The works involve channels and other structures to direct Murray River flows through the Koondrook-Perricoota Forest, the second-largest red gum forest in the world, to mimic natural floods.
But the works, completed in 2013, have only been operated once in a small test event in 2014.
“This taxpayer-funded investment has been rendered nearly useless because NSW government [agencies] did not negotiate compensation with one farmer whose land would be periodically inundated,” Dr Pittock said.
In a joint response the Murray-Darling Basin Authority, Forestry Corporation NSW and NSW Crown Land and Water said the works had been expected to operate in six or seven years of every decade.
However the test event, and natural floods in recent years, had “provided improvements to the forest health,” the agencies said.
Landholders “have been proactive in developing and proposing sensible, locally-driven solutions” to issues associated with the works, they said.
It has also emerged that Murray Irrigation Limited, Australia’s largest private irrigator, has hiked up the charge to taxpayers of using a key piece of its infrastructure to deliver water downstream.

• [TO DO]
• 1. From the text on the Koondrook-Perricoota forest works, reproduce word for word the passage starting at "The works involve" and ending at "mimic natural floods.".
• 2. Translate this sentence from the text on the Koondrook-Perricoota forest works into Spanish: "But the works, completed in 2013, have only been operated once in a small test event in 2014."
• 3. Continue the text on the Koondrook-Perricoota forest works, starting after its final sentence.

• [RECORDS PROVIDED]
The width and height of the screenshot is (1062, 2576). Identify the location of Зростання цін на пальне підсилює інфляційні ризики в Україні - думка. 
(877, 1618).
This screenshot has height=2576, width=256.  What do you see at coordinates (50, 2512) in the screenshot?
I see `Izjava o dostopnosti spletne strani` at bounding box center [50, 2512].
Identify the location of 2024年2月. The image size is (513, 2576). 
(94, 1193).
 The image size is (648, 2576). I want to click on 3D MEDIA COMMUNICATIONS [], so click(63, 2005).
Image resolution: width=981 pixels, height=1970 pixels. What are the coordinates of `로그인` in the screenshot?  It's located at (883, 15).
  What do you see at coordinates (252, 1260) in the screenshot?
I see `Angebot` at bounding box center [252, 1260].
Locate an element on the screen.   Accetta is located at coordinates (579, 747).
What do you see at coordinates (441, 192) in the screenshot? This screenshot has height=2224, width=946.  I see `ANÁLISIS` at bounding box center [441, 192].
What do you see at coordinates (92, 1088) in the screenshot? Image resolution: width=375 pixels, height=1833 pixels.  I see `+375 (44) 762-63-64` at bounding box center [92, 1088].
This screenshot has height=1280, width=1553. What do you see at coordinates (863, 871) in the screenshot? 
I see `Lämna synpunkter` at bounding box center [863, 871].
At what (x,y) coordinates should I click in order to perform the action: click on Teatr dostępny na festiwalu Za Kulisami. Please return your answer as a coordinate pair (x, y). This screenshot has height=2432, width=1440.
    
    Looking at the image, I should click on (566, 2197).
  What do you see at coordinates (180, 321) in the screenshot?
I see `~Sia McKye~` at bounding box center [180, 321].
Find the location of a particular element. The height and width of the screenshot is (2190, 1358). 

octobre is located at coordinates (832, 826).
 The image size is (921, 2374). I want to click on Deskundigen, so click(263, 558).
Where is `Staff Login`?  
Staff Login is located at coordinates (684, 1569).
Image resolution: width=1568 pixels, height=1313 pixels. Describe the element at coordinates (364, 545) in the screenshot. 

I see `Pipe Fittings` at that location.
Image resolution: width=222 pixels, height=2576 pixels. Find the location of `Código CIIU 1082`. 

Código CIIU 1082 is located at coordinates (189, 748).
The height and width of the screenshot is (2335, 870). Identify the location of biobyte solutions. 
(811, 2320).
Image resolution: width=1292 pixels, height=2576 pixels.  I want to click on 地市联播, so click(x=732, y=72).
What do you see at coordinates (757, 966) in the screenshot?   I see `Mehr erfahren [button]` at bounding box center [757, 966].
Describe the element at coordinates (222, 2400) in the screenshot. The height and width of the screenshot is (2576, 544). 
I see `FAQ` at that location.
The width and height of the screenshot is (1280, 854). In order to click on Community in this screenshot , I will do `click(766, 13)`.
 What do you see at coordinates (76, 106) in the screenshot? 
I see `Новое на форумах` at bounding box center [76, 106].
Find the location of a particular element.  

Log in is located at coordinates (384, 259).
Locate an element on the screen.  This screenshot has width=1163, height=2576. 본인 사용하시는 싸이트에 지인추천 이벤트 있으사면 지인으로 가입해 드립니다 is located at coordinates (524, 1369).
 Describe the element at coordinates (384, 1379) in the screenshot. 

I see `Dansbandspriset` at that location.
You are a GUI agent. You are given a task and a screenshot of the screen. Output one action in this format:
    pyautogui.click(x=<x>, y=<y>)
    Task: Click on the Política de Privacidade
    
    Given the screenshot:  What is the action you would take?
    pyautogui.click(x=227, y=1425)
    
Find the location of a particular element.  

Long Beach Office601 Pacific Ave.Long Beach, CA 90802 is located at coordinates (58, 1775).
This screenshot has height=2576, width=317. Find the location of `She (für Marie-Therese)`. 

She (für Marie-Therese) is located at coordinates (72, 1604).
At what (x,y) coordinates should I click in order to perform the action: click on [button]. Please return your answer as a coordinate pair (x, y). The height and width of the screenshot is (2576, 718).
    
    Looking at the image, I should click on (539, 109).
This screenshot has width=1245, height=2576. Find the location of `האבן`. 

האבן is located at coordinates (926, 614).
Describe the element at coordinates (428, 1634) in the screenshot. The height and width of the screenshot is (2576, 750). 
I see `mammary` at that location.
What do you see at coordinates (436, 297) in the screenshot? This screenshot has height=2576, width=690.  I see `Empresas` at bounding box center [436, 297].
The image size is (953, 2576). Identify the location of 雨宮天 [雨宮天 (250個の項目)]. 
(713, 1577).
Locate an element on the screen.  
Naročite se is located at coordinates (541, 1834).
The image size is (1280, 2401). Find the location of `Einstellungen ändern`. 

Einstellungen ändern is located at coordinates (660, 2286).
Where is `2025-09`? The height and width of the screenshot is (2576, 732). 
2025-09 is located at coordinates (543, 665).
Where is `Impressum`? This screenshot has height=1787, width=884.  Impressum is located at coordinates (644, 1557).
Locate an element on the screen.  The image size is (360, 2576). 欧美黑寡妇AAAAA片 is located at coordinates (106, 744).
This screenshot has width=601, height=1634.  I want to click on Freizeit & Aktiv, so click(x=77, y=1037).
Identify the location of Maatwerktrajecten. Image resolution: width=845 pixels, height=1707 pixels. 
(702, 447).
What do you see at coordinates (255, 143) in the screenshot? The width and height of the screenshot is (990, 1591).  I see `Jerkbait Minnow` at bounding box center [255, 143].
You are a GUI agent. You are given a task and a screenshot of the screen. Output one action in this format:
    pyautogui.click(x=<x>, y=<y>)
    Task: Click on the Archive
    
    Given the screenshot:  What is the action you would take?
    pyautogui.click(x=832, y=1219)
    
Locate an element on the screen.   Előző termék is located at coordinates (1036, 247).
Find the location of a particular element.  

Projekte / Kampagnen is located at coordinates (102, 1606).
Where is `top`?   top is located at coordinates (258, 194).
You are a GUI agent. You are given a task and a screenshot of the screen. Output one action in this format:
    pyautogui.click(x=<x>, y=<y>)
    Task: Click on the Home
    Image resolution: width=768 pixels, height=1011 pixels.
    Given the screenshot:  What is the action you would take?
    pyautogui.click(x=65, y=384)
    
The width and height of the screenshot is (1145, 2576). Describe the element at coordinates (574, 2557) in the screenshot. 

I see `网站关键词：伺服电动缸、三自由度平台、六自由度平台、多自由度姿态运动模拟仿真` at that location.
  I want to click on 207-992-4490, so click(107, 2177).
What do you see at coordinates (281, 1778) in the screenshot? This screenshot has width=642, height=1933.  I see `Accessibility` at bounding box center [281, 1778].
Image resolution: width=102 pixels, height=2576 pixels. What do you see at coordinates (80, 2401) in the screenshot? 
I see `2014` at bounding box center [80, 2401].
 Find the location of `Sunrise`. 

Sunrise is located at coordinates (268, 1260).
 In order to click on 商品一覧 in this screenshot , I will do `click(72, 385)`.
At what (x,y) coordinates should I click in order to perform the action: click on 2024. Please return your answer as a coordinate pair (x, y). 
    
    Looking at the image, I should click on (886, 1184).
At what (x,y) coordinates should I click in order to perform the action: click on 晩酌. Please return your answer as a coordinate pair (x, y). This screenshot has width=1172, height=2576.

• [RESPONSES BY ITEM NUMBER]
• 1.
The works involve channels and other structures to direct Murray River flows through the Koondrook-Perricoota Forest, the second-largest red gum forest in the world, to mimic natural floods.

• 2. Pero las obras, terminadas en 2013, solo se han puesto en funcionamiento una vez, en un pequeño evento de prueba en 2014.

• 3.
The move has triggered a two-year stalemate with the authority and Water NSW, who refuse to pay what the authority described as a “significantly” increased sum.
The agencies had been using spare capacity in the firm’s Mulwala irrigation canal, in the NSW Riverina region, to bypass a narrow section of the river known as the Barmah Choke, then deliver water back into the system. At 156 kilometres it is the longest man-made irrigation canal in the southern hemisphere.
Authority documents say a lack of access to the infrastructure “may prevent better watering of flood plains below Swan Hill” in north-west Victoria.
Dr Pittock said some companies and irrigators were being “allowed to deny water to downstream communities and the river system”.
The Murray Irrigation Limited infrastructure was used to supply water to wetlands without flooding farms and other infrastructure, and the company was “holding the environment to ransom,” he said.
An authority spokeswoman refused to say how much Murray Irrigation Limited was seeking and said negotiations are continuing. The situation “has placed more pressure on the delivery system” but the authority had met all agreed environmental water orders, she said.
A spokesman for Murray Irrigation Limited said it was keen to “maximise the use of our water delivery system to achieve strategic environmental goals”, adding the canal was recently used to help native fish populations survive a toxic water event.
“There has not been a failure to deliver on environmental water requests by this company,” he said.
‘It was heartbreaking to me’
The sight still haunts Darren Perry – Murray crayfish as long as a forearm, crawling from the water “just trying to breathe”.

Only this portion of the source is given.